Yes. Thanks, Stephen. So we're certainly excited about the deal, too. It gives lerociclib the opportunity to obviously benefit patients. So I didn't take your first part. In terms of the milestone, they're a combination of both development, regulatory. So those will unfold over time. Your first part of your question was?

So are the payments going to be per indications, different indications that you go into?

Yes. There can be multiple payments based upon multiple indications.

[Operator Instructions] Our next question comes from the line of Tash Hasan from Rodman and Renshaw.

This is Tash Hasan on for Tony Butler. If I heard correctly, I think Andrew spoke about the addition of 3 new headcounts in the sales force. I wonder if you could share your thoughts about how this is expected to help with the commercial efforts in the current setting? And then I have another question.

Sure. Thank you for the question. We always are looking at our sales force size and structure to be able to identify new opportunities and capitalize on them, and these changes were -- are effort to do that. I also mentioned that we added a headcount in the West. For example, to do exactly that to take advantage of some of the opportunities we've identified. In many situations, the success of COSELA relies on sales representatives gaining access to key decision-makers, key prescribers as well as nursing and pharmacy staff. And so our sales team performed a valuable role with doing that, in combination with our market access team, including our strategic accounts team, and then answering any questions that arise through our medical affairs team. So in many respects, the continued evolution of our sales force is absolutely critical to our success, and we were delighted to welcome those new folks into our organization.

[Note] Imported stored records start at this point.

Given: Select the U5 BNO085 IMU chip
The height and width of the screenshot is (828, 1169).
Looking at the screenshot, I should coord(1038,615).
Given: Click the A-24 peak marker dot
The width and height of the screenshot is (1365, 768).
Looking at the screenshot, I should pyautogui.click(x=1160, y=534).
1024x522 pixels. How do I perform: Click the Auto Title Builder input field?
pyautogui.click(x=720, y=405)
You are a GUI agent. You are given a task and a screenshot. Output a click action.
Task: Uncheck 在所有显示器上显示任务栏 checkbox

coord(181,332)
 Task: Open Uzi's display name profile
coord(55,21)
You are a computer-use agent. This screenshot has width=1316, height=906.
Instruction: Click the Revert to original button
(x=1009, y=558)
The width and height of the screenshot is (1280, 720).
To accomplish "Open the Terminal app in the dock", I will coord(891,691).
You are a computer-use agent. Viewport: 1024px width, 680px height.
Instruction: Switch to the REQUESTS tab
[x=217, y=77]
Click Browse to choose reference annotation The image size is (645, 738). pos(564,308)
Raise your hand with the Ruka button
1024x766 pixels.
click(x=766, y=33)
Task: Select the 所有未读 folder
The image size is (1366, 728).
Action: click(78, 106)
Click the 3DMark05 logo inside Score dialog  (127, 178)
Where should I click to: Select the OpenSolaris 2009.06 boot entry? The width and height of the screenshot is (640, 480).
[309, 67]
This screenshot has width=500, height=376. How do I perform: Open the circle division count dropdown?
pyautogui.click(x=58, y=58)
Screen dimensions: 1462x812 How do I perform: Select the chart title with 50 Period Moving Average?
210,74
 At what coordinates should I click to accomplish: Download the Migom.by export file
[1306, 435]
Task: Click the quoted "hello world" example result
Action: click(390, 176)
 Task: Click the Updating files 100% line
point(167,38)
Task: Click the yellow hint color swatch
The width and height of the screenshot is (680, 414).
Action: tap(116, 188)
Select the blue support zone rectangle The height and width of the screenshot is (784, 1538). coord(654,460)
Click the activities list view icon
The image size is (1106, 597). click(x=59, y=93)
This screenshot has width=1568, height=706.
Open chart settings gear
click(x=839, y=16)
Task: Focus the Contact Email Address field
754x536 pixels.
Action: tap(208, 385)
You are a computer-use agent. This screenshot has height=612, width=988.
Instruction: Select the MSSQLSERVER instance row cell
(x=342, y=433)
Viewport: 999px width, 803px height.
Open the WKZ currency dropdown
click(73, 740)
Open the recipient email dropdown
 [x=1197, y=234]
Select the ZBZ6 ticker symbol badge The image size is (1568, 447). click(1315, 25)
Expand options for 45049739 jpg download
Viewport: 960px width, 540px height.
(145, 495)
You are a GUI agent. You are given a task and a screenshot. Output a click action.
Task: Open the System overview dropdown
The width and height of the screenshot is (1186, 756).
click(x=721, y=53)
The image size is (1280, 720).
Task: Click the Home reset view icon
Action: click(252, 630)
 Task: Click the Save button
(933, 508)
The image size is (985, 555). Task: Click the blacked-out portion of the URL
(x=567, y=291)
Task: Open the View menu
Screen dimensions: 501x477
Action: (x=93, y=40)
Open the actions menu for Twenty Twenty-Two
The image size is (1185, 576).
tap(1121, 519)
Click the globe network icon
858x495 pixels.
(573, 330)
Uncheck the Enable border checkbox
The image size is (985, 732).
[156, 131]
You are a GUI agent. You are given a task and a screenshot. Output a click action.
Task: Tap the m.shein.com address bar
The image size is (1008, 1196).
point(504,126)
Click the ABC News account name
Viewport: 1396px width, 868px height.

That's helpful. The other question is about small cell lung cancer patients beyond the frontline setting. For example, can you share with us your data, and assuming that there is any, the share of second-line assortment markets? And also whether you see a significant number of patients being dosed with COSELA in the second and third line after having received it in the frontline setting?

Sure. Yes. I can give you an outline of that. So about 90% of our use today is in the first-line setting. About 10% is in second-line plus. Within that 10%, there's topotecan patients, which is part of our indication as well as patients who are rechallenged with etoposide/platinum.

Our overall market share -- or our first-line market share is around 13%. Our overall market share is not too different from that. And our share in the second-line setting is not too different from that either, simply double digits, on both the eligible patients in the second-line setting.

So there's no huge difference in our market share across first and second-line use. Our focus is mainly first-line use because that represents the majority of patients.

And with no further questions in the queue, I'd like to turn it back over to Jack Bailey, CEO, for any closing remarks.

Thank you, operator. As always, we look forward to keeping everybody updated on our progress. Certainly, thank you for joining us today. We'll be in touch.

Thank you for your participation in today's conference. This does conclude the program. You may now disconnect. Everyone, have a great day.